Every record below is to be reproduced exactly.
Listed entries section start
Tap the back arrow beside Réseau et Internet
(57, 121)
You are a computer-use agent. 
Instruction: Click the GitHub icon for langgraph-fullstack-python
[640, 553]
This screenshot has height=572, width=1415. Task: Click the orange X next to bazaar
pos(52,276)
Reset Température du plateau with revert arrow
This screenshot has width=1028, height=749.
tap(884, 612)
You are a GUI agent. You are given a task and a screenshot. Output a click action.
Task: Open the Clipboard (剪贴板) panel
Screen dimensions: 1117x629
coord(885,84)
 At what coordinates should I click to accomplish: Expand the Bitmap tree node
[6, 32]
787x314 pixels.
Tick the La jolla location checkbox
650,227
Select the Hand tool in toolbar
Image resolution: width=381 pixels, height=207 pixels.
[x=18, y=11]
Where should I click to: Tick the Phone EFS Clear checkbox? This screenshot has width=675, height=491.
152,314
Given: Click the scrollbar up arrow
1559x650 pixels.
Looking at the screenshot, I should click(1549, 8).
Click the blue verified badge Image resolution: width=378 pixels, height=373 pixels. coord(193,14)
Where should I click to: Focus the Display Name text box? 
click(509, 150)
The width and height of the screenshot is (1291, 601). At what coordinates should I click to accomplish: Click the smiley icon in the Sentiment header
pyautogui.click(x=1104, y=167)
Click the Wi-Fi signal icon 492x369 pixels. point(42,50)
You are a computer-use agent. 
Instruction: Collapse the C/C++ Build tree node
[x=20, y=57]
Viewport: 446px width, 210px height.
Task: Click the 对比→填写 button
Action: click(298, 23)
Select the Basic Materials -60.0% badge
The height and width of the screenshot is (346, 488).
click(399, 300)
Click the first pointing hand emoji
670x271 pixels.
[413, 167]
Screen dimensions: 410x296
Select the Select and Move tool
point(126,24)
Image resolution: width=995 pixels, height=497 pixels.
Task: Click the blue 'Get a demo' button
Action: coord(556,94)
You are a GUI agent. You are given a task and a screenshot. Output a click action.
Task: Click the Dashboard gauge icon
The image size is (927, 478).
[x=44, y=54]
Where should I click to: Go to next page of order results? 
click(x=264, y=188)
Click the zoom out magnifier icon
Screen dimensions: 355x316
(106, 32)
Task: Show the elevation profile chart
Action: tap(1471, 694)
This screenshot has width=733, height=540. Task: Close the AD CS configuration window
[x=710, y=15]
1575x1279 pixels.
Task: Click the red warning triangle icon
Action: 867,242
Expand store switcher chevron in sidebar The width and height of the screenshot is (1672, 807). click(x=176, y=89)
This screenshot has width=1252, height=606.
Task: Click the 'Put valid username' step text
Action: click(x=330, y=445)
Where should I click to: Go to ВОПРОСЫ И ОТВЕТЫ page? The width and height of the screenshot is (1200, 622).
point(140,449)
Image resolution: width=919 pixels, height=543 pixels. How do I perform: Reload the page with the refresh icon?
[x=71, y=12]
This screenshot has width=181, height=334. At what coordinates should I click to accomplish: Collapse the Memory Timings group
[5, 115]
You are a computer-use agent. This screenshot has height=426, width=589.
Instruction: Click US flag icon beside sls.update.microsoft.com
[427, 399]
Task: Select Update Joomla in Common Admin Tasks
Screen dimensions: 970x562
Listed entries section end
◆ Result of this exercise ◆
Tap the back arrow beside Réseau et Internet
(57, 121)
You are a computer-use agent. 
Instruction: Click the GitHub icon for langgraph-fullstack-python
[640, 553]
This screenshot has height=572, width=1415. Task: Click the orange X next to bazaar
pos(52,276)
Reset Température du plateau with revert arrow
This screenshot has width=1028, height=749.
tap(884, 612)
You are a GUI agent. You are given a task and a screenshot. Output a click action.
Task: Open the Clipboard (剪贴板) panel
Screen dimensions: 1117x629
coord(885,84)
 At what coordinates should I click to accomplish: Expand the Bitmap tree node
[6, 32]
787x314 pixels.
Tick the La jolla location checkbox
650,227
Select the Hand tool in toolbar
Image resolution: width=381 pixels, height=207 pixels.
[x=18, y=11]
Where should I click to: Tick the Phone EFS Clear checkbox? This screenshot has width=675, height=491.
152,314
Given: Click the scrollbar up arrow
1559x650 pixels.
Looking at the screenshot, I should click(1549, 8).
Click the blue verified badge Image resolution: width=378 pixels, height=373 pixels. coord(193,14)
Where should I click to: Focus the Display Name text box? 
click(509, 150)
The width and height of the screenshot is (1291, 601). At what coordinates should I click to accomplish: Click the smiley icon in the Sentiment header
pyautogui.click(x=1104, y=167)
Click the Wi-Fi signal icon 492x369 pixels. point(42,50)
You are a computer-use agent. 
Instruction: Collapse the C/C++ Build tree node
[x=20, y=57]
Viewport: 446px width, 210px height.
Task: Click the 对比→填写 button
Action: click(298, 23)
Select the Basic Materials -60.0% badge
The height and width of the screenshot is (346, 488).
click(399, 300)
Click the first pointing hand emoji
670x271 pixels.
[413, 167]
Screen dimensions: 410x296
Select the Select and Move tool
point(126,24)
Image resolution: width=995 pixels, height=497 pixels.
Task: Click the blue 'Get a demo' button
Action: coord(556,94)
You are a GUI agent. You are given a task and a screenshot. Output a click action.
Task: Click the Dashboard gauge icon
The image size is (927, 478).
[x=44, y=54]
Where should I click to: Go to next page of order results? 
click(x=264, y=188)
Click the zoom out magnifier icon
Screen dimensions: 355x316
(106, 32)
Task: Show the elevation profile chart
Action: tap(1471, 694)
This screenshot has width=733, height=540. Task: Close the AD CS configuration window
[x=710, y=15]
1575x1279 pixels.
Task: Click the red warning triangle icon
Action: 867,242
Expand store switcher chevron in sidebar The width and height of the screenshot is (1672, 807). click(x=176, y=89)
This screenshot has width=1252, height=606.
Task: Click the 'Put valid username' step text
Action: click(x=330, y=445)
Where should I click to: Go to ВОПРОСЫ И ОТВЕТЫ page? The width and height of the screenshot is (1200, 622).
point(140,449)
Image resolution: width=919 pixels, height=543 pixels. How do I perform: Reload the page with the refresh icon?
[x=71, y=12]
This screenshot has width=181, height=334. At what coordinates should I click to accomplish: Collapse the Memory Timings group
[5, 115]
You are a computer-use agent. This screenshot has height=426, width=589.
Instruction: Click US flag icon beside sls.update.microsoft.com
[427, 399]
Task: Select Update Joomla in Common Admin Tasks
Screen dimensions: 970x562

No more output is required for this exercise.